Each of these innovations follows the same pattern as ASBS: a small on-device state addition, an inline update in one stage helper, and a corresponding Python change that preserves the simulator-as-specification guarantee. The architecture XL-Persistent-Kernel is building — clean stage helpers, explicit request descriptors, typed Python↔CUDA interface — is designed to absorb exactly these kinds of incremental innovations without architectural surgery.

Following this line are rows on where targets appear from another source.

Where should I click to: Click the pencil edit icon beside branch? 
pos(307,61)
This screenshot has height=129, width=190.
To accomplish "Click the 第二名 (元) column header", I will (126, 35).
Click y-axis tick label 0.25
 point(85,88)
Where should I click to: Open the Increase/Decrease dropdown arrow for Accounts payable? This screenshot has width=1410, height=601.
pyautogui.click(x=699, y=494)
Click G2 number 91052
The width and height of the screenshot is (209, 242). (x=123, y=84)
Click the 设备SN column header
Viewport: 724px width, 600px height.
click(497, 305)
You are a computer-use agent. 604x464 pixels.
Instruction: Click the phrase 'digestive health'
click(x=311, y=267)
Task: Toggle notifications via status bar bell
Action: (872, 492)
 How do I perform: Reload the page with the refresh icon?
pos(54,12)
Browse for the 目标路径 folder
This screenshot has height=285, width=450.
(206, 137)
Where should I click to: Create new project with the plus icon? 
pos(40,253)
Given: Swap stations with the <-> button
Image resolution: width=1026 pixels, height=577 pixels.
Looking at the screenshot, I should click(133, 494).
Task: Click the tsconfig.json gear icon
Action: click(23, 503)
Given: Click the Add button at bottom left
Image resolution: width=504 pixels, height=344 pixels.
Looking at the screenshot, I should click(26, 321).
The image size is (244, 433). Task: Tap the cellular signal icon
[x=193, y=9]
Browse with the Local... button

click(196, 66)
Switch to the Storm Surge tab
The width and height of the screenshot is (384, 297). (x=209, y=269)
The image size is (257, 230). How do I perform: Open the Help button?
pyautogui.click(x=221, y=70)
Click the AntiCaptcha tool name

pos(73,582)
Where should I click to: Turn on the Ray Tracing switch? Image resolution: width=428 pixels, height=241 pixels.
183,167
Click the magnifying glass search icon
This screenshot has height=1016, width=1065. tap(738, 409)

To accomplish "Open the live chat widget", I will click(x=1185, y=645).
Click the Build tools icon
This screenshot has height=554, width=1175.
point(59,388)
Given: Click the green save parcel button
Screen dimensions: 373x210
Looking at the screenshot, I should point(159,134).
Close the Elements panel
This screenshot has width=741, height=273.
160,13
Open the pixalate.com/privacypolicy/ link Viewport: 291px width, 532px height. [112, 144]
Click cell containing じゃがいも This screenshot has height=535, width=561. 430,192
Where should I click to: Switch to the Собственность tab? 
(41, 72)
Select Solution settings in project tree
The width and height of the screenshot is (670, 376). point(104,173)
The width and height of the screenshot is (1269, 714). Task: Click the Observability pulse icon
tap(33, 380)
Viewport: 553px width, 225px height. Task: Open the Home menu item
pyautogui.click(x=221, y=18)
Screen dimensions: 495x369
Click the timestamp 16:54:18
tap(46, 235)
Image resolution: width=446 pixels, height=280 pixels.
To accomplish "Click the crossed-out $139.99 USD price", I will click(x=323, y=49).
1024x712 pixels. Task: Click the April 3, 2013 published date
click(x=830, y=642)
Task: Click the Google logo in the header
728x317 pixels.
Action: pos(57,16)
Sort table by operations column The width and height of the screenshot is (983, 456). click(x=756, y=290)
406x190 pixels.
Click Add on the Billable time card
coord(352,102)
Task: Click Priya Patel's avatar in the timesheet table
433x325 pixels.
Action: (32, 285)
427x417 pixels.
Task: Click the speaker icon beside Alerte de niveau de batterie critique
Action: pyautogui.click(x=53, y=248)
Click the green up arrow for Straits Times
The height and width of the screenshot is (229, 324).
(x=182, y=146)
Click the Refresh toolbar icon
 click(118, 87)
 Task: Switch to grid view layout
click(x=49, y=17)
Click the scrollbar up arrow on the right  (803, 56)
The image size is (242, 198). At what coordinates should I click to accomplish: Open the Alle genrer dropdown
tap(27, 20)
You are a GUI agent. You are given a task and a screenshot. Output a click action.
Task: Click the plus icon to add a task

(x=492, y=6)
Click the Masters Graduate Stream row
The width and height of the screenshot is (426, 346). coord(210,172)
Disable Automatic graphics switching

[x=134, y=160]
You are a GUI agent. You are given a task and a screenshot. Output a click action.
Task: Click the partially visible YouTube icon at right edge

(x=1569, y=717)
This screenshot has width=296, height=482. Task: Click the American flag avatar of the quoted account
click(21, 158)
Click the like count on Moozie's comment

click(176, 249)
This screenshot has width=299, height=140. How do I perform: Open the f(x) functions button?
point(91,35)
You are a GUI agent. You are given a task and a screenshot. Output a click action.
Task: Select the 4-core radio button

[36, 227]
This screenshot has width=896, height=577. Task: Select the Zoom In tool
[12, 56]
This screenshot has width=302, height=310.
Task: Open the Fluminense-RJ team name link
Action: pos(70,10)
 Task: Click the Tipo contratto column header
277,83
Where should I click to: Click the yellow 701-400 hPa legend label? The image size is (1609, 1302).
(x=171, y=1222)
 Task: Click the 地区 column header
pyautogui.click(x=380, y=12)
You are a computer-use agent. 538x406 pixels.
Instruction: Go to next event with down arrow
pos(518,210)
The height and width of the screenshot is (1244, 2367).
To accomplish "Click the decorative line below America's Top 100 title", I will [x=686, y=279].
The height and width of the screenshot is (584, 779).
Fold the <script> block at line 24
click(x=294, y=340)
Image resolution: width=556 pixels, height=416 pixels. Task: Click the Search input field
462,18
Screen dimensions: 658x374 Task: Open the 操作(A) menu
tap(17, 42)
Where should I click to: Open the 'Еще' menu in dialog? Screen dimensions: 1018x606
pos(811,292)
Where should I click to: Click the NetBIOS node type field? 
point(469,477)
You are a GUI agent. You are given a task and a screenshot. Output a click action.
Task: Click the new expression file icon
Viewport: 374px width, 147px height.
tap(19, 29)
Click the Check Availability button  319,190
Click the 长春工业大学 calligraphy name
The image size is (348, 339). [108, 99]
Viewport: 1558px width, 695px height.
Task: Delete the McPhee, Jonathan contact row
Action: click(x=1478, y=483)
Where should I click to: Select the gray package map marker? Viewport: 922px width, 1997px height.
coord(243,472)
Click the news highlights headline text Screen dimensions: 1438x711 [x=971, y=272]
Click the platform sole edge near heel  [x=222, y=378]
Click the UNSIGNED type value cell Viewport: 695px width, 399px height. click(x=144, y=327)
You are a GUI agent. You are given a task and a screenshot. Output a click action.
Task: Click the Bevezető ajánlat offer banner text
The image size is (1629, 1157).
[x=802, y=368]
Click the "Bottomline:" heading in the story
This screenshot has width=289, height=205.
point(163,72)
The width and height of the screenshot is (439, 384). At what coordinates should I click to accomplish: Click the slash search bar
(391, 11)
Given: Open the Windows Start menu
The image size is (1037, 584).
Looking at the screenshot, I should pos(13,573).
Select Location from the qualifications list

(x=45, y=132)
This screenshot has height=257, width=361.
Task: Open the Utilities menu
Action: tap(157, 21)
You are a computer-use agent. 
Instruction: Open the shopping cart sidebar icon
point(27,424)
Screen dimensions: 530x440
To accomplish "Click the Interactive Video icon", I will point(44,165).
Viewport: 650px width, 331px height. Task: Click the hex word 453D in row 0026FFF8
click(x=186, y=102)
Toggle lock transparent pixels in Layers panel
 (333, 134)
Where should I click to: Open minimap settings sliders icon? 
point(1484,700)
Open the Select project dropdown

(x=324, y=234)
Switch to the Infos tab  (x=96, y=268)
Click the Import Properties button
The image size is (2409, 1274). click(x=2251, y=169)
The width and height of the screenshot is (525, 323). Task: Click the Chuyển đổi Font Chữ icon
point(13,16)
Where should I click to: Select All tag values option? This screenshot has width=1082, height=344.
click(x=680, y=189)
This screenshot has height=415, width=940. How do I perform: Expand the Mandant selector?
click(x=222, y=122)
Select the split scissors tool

"The persistent mega-kernel doesn't just eliminate launch overhead. It creates a new surface for inference intelligence — signals and decisions that previously required host round-trips now execute in nanoseconds, inline, on the device that is doing the work."

ASBS is the proof of concept for that surface. It costs a float and an int per request descriptor, a handful of arithmetic instructions per verify pass, and zero host overhead. In return, it makes the speculative decode loop self-tuning for the first time — adapting to the statistical reality of each individual request as it unfolds, entirely on the GPU, at the speed of computation rather than the speed of PCIe.